By then Shalamov had already begun to write both fiction and verse, although life in the camps was a topic he would take up only later. Disappointed by lack of support from his arrested friends, he decided to disengage himself from politics, but the net of state terror ensnared him, along with millions of others.
In 1937 he was rearrested and sentenced to five years’ hard labor for ‘counter-revolutionary Trotskyite activities’. Retried in 1943 for having praised the Nobel Prize winner Ivan Bunin and called him a ‘classic Russian writer’, he was condemned to remain in the camps until the end of the war. Curiously, the new sentence turned out to be a blessing in disguise. His crime of ‘anti-Soviet agitation’ was viewed as trivial compared to the former ‘Trotskyite activities’. Until then he had been held in a virtual death camp, where – at nearly six feet tall – his weight had dropped to 90 pounds. With the new sentence he was transferred to a prison hospital and managed to regain his weight. Gold mining once more emaciated him, and he was returned to the hospital. After that he was sent to a logging camp where the convicts were simply not fed if they did not fulfill their work norms. Captured during an escape attempt, he was dispatched to a penal zone where, if they could not work, prisoners were thrown off a mountain or tied to a horse and dragged to their deaths. C
hance came to his aid when a group of Italian prisoners were delivered to the site, replacing the Soviet convicts. It was at that point that a physician took an interest in him and managed to have him assigned to paramedical courses – a second fortunate twist of fate that literally saved his life.
In 1951 Shalamov was released from the camps, and in 1953 he was permitted to leave Magadan, though not to reside in a large city. It was after this, his final release, that he began to write Kolyma Tales. On 18 July 1956 he was formally ‘rehabilitated’ by the Soviet government and permitted to return to Moscow, where he worked as a journalist and, in 1961, began publishing his poetry. In all, he published five slender collections. Shalamov’s verse is intimately bound up with his experiences in Kolyma, a circumstance that could not be mentioned at the time in the collections themselves. But his true talent was as a prose writer, and his poetry did not bring him the recognition he had hoped for.

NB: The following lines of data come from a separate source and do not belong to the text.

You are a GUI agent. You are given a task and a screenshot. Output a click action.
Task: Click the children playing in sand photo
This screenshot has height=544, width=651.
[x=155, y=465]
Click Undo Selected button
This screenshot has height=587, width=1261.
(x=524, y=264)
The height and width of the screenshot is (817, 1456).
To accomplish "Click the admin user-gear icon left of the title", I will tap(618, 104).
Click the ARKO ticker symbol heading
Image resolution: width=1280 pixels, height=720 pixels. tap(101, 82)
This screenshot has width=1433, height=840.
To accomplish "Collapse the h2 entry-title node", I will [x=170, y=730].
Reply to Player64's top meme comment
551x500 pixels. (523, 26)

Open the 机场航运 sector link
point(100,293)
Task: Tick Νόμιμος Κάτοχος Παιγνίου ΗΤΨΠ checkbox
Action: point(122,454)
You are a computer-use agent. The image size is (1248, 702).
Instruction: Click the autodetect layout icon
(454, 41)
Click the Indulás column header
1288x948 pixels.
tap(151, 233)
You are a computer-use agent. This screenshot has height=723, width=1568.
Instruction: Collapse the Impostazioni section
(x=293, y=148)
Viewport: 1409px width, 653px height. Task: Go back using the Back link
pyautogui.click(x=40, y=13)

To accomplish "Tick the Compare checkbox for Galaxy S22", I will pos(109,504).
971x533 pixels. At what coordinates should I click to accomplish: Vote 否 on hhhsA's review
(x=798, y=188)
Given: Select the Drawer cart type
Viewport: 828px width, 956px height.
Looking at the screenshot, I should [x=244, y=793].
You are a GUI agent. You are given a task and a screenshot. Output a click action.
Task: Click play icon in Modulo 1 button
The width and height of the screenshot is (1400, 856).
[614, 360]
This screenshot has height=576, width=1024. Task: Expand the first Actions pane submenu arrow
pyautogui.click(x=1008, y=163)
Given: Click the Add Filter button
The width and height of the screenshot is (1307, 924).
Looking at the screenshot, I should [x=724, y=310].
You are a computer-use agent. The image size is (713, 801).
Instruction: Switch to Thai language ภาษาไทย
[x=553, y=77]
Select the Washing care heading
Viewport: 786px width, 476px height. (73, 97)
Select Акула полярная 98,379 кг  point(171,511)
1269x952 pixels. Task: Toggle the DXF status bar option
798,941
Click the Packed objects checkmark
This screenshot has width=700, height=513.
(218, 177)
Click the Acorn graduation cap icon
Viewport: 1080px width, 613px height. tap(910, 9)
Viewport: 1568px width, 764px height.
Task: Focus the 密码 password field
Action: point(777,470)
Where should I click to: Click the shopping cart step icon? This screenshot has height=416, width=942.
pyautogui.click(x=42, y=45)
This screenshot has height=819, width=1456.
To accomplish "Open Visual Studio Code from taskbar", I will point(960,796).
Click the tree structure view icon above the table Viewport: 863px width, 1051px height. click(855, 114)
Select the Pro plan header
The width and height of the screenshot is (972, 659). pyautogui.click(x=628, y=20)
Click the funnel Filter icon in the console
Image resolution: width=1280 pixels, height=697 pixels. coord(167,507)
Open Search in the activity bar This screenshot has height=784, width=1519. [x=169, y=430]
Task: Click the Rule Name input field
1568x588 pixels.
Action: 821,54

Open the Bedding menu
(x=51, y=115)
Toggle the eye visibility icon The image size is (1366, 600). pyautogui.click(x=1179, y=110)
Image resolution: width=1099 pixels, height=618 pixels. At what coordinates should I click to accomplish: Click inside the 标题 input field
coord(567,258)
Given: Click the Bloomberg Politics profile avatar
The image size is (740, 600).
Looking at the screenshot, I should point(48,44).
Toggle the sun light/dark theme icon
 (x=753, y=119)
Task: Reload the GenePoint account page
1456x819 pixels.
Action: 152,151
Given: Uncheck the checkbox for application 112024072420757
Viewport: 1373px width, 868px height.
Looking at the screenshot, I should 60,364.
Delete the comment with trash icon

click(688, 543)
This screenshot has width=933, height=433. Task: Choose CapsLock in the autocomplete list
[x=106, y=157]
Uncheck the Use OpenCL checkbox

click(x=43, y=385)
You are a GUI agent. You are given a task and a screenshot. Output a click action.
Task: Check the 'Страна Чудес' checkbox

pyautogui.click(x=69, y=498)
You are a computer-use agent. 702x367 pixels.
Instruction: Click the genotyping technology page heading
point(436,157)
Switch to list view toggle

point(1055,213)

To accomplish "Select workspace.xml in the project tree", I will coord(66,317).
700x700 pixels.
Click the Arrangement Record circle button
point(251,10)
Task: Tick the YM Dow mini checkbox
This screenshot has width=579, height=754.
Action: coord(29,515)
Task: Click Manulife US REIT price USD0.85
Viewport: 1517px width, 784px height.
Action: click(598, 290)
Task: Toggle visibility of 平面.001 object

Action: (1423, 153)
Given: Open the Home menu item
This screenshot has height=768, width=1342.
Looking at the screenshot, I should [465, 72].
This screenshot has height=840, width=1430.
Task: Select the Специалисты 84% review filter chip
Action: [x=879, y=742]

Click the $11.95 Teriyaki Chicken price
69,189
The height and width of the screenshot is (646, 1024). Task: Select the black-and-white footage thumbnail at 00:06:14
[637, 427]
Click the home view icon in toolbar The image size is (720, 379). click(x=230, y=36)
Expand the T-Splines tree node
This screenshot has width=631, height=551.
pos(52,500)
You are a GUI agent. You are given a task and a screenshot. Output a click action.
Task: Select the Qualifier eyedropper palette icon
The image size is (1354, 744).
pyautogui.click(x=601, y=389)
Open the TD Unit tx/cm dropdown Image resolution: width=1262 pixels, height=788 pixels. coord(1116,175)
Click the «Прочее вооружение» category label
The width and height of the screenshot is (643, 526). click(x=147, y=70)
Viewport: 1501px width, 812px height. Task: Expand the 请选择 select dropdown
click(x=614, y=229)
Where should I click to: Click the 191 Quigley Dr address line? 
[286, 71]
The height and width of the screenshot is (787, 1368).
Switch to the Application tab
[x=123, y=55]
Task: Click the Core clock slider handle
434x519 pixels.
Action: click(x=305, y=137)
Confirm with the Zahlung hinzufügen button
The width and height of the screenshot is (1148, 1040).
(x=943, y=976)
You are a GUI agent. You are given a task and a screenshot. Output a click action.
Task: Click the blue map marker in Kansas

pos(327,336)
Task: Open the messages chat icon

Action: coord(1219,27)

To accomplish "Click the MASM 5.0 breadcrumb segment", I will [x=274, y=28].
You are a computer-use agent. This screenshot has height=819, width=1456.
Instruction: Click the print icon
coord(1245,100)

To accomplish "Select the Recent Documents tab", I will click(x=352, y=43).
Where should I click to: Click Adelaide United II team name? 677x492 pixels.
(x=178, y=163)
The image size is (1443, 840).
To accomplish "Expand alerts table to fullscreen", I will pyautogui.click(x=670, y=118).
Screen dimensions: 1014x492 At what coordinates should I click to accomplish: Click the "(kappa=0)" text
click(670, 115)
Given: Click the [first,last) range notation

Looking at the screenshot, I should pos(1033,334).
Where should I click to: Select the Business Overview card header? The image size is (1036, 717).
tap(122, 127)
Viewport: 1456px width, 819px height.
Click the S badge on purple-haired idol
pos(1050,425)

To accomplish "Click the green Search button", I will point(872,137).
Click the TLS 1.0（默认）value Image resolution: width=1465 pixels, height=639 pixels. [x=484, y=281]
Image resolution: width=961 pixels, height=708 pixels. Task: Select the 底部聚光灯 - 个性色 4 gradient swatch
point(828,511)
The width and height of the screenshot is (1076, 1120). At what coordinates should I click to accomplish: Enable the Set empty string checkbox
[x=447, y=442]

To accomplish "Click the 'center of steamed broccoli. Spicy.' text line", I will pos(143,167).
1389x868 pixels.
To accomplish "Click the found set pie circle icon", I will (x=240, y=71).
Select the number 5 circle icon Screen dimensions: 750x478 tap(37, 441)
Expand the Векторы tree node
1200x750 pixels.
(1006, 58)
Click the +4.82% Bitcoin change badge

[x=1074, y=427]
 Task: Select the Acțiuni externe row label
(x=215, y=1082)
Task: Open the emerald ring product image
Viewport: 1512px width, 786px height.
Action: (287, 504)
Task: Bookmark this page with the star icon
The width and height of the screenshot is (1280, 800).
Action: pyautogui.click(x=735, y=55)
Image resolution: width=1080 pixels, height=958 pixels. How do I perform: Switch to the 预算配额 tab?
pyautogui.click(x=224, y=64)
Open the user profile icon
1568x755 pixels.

The manuscript of Kolyma Tales was brought to the United States in 1966 by Professor Clarence Brown of Princeton University. From 1970 to 1976 Roman Goul, editor of the New York Russian émigré quarterly the New Review, published one or two of the Kolyma Tales in most issues of his journal. Others appeared in the émigré journal Grani, published in Frankfurt-am-Main. The full Russian language version did not appear until 1978, when it was brought out by Overseas Publications Interchange Ltd in London. To protect Shalamov from reprisals the editors always placed a note to the effect that the stories were being published without the knowledge and consent of the author.
Although Shalamov had, in fact, consented to publication, he became angry with Goul for editing the stories and for failing to publish a separate collection. On the pages of Literaturnaya gazeta Shalamov published a statement claiming that the topic of Kolyma Tales was no longer relevant after Khrushchev’s famous de-Stalinization speech at the Twentieth Party Congress, that he had never sent any manuscript abroad for publication and that he was a loyal Soviet citizen. He inveighed against everyone previously involved in the publication of his stories in the West, shocking his former admirers so deeply that some literally removed his portrait from their homes. But even having betrayed his own major achievement, Kolyma Tales, he continued to write them.